Ein Malware-Befall kennzeichnet den Zustand eines Systems oder einer Anwendung, nachdem ein schädlicher Code erfolgreich ausgeführt wurde und seine Payload zur Entfaltung gebracht hat. Dieser Zustand impliziert eine Verletzung der Vertraulichkeit, Integrität oder Verfügbarkeit der betroffenen digitalen Ressourcen. Die Detektion eines solchen Ereignisses erfordert eine forensische Untersuchung.
Einschleusung
Die Einschleusung beschreibt den erfolgreichen Initialvektor, durch welchen die bösartige Software in die Zielumgebung gelangt ist, beispielsweise durch Ausnutzung einer Anwendungsschwachstelle oder durch Manipulation von Nutzeraktionen.

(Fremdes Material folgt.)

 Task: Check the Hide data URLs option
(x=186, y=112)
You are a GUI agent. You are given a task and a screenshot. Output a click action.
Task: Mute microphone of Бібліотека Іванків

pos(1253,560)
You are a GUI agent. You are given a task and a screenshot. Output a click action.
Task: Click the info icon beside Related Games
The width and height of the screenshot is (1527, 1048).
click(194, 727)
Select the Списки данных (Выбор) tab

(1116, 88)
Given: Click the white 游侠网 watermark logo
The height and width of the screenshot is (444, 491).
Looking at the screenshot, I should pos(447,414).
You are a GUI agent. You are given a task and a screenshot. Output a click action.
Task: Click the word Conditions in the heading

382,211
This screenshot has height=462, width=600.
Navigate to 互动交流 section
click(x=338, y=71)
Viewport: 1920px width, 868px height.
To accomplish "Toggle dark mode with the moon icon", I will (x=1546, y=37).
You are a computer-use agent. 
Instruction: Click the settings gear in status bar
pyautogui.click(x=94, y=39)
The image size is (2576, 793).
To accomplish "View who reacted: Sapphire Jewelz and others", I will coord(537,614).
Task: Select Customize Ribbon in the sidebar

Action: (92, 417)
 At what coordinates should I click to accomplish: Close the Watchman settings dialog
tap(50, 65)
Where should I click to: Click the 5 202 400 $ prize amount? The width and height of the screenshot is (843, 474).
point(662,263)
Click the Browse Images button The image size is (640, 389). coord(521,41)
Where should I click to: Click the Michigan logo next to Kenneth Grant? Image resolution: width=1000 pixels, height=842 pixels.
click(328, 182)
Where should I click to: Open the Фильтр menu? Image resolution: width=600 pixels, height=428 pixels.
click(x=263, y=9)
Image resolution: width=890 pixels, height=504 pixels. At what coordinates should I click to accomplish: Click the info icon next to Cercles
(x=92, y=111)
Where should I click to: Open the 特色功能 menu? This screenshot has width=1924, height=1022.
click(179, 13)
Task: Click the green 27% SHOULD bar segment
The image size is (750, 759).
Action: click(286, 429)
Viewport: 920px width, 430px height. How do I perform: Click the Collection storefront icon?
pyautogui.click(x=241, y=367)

Dies ist der erste Schritt der Kompromittierung.
Auswirkung
Die Auswirkung quantifiziert den Schaden, der durch die aktive Präsenz der Malware entsteht, was Datenexfiltration, Systemmanipulation oder die Etablierung eines dauerhaften Zugangs umfassen kann. Die Art der Auswirkung bestimmt die Priorität der Bereinigung.
Etymologie
Der Terminus setzt sich aus dem Substantiv „Malware“, der Sammelbezeichnung für Schadsoftware, und dem Substantiv „Befall“, dem Zustand der Infektion, zusammen.